What to work on
Beginning with the line that has "of Bohemia, and" in it, transcribe the listing exactly through its final line, and add nothing.

Data for the task Block Start

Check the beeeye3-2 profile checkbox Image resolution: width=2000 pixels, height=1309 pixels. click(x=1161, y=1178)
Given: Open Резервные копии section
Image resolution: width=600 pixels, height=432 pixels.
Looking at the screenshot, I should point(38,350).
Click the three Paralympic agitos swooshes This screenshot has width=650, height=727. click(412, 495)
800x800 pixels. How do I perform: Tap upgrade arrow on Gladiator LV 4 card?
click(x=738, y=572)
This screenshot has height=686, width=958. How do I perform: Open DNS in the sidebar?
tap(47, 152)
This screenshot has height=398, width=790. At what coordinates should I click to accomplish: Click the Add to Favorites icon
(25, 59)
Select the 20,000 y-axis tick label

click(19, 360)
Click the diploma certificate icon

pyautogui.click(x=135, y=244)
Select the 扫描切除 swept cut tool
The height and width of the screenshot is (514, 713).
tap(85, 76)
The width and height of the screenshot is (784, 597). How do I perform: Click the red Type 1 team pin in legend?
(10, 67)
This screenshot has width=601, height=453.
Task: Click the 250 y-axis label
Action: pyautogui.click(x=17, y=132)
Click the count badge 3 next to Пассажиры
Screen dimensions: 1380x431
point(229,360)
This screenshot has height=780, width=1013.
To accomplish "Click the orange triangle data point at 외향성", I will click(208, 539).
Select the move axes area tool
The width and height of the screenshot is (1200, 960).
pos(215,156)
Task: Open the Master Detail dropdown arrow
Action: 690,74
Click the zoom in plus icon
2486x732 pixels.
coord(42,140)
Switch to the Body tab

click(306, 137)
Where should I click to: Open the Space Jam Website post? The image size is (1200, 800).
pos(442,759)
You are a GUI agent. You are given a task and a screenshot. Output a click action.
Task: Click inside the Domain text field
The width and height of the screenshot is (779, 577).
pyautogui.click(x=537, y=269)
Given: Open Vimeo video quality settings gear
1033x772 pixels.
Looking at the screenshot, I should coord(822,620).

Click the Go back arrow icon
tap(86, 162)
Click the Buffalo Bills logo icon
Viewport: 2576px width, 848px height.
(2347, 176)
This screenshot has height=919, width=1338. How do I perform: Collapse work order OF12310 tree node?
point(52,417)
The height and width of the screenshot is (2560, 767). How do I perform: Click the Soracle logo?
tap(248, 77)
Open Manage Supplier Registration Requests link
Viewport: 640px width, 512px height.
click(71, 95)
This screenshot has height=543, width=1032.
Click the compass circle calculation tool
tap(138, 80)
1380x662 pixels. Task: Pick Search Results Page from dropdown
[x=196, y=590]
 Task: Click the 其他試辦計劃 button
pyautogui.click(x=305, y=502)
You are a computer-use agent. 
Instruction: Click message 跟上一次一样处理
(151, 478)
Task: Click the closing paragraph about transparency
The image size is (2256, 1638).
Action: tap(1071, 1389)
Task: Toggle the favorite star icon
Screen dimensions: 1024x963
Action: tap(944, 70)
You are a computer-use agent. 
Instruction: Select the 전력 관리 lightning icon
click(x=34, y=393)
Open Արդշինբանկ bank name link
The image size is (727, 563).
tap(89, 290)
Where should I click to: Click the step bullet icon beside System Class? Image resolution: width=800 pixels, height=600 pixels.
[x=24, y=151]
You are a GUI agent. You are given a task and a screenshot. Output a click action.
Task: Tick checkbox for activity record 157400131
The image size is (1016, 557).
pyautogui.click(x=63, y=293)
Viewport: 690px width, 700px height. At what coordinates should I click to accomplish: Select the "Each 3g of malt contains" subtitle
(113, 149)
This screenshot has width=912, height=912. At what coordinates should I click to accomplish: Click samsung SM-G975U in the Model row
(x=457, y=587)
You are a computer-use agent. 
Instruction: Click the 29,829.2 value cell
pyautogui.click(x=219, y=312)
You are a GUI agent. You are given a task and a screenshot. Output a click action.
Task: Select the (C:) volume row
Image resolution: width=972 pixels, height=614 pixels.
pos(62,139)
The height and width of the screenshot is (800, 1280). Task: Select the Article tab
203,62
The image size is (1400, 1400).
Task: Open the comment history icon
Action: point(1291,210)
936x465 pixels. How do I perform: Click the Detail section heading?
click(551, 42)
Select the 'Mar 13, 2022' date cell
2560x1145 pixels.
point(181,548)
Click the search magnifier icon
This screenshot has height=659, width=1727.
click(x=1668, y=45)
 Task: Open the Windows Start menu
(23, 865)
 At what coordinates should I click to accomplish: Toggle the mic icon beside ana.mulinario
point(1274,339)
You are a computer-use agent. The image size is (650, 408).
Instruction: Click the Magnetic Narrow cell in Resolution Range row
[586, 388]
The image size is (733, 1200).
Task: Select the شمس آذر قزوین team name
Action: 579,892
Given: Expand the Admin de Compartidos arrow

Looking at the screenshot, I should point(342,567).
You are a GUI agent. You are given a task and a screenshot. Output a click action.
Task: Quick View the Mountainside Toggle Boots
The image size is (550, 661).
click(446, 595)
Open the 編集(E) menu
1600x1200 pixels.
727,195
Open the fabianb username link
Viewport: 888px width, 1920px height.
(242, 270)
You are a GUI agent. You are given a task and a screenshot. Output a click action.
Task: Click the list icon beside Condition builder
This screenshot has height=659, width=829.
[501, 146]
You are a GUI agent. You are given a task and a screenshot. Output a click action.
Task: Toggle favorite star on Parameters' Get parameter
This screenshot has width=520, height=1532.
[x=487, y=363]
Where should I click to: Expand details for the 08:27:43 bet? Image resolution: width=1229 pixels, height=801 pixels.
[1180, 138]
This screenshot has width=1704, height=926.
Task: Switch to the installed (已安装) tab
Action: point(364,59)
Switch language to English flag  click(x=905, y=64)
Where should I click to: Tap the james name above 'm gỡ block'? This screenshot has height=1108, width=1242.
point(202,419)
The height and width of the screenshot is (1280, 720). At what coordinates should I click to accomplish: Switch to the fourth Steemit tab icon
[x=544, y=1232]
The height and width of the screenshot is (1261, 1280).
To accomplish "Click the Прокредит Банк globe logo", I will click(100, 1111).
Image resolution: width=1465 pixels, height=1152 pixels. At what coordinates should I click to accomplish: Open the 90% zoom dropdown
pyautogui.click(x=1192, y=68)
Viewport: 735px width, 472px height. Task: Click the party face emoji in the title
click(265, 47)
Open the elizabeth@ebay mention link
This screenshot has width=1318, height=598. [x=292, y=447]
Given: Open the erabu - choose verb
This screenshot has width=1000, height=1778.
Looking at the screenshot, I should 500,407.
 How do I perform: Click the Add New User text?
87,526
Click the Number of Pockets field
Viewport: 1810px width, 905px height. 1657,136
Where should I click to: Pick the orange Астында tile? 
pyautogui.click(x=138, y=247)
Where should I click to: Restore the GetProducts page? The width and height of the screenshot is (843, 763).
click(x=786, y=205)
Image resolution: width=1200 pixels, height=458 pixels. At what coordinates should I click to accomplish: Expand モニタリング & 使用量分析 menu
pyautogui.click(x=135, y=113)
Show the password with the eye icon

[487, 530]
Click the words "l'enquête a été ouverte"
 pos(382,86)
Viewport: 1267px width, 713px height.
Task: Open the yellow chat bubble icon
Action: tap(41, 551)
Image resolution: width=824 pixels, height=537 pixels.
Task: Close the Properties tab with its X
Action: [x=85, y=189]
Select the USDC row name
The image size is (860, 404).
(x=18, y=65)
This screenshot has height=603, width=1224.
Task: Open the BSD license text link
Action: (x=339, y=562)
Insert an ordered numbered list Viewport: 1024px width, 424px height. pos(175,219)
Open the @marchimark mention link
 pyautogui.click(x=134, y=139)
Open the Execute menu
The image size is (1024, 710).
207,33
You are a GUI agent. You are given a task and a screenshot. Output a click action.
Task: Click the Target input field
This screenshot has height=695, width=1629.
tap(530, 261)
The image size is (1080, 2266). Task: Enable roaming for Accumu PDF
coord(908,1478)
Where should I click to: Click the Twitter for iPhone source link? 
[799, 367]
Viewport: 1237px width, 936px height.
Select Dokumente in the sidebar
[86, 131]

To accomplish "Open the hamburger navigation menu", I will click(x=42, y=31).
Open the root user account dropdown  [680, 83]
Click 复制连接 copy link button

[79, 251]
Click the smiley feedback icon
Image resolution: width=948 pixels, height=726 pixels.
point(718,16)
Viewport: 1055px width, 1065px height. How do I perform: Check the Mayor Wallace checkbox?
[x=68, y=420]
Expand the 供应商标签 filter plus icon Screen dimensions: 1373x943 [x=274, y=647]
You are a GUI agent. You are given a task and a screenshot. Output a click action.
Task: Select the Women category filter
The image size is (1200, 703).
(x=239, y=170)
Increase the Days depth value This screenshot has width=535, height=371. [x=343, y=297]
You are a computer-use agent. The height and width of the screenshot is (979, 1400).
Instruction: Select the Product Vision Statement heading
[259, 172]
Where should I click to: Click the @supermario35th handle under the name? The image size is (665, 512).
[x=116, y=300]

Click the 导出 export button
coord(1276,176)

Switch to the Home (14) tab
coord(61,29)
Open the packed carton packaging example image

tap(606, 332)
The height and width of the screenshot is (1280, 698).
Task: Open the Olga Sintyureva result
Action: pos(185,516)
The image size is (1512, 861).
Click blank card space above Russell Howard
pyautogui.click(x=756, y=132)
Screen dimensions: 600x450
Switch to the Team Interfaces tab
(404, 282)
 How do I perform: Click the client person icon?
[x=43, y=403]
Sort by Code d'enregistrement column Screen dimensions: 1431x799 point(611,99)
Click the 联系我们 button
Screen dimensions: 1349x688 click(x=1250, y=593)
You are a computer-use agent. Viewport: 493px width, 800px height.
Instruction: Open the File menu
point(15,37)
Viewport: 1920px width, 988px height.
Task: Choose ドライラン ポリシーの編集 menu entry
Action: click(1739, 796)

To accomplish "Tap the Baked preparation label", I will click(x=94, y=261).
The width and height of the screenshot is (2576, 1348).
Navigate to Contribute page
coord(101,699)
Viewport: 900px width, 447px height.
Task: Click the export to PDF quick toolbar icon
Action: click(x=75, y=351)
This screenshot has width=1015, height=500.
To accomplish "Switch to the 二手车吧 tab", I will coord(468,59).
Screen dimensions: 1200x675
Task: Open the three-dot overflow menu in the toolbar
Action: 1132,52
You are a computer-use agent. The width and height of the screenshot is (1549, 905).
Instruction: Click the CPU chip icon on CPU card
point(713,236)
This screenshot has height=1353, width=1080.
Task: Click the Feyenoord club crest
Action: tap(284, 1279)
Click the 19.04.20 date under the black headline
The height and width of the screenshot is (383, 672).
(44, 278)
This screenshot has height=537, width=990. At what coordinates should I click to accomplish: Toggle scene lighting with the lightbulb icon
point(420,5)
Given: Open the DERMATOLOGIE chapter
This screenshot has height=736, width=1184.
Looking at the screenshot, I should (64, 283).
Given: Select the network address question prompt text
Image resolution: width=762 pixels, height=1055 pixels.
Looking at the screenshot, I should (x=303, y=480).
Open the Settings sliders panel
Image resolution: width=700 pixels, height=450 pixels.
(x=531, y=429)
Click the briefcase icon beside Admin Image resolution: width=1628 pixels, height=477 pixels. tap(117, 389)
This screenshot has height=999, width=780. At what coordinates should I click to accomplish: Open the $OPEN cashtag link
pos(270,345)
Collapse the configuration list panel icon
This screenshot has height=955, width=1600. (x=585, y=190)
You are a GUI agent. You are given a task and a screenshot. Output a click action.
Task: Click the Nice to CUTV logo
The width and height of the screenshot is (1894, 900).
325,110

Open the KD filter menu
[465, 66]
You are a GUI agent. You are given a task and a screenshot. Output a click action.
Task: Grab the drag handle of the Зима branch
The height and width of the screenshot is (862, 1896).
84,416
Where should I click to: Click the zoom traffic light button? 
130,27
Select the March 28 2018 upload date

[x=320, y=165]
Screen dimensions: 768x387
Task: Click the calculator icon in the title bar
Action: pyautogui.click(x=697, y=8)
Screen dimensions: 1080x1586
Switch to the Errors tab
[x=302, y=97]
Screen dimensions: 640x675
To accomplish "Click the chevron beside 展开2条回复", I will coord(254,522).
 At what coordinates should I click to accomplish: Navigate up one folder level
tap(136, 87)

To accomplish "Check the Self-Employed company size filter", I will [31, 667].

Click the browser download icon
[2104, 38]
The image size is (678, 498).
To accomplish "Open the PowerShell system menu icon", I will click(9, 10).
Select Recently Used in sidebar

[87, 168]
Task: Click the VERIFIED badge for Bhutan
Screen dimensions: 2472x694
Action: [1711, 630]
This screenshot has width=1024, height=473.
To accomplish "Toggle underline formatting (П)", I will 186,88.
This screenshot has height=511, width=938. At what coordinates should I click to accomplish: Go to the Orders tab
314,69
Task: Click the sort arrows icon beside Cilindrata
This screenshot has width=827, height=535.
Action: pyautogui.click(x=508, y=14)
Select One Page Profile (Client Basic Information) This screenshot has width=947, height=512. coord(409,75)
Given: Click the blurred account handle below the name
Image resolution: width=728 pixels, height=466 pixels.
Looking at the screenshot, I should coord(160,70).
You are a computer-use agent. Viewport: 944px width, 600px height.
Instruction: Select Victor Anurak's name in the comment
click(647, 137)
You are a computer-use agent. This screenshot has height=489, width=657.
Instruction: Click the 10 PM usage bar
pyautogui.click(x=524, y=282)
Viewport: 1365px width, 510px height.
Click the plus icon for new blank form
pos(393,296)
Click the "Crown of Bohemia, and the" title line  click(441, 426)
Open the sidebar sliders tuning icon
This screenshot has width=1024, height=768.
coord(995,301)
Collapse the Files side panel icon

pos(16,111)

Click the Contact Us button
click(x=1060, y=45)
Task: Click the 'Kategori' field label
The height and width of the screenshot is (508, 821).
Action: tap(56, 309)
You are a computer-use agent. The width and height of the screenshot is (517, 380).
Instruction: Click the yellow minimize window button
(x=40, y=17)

Data for the task Block End

Answer space
Click the "Crown of Bohemia, and the" title line  click(441, 426)
Open the sidebar sliders tuning icon
This screenshot has width=1024, height=768.
coord(995,301)
Collapse the Files side panel icon

pos(16,111)

Click the Contact Us button
click(x=1060, y=45)
Task: Click the 'Kategori' field label
The height and width of the screenshot is (508, 821).
Action: tap(56, 309)
You are a computer-use agent. The width and height of the screenshot is (517, 380).
Instruction: Click the yellow minimize window button
(x=40, y=17)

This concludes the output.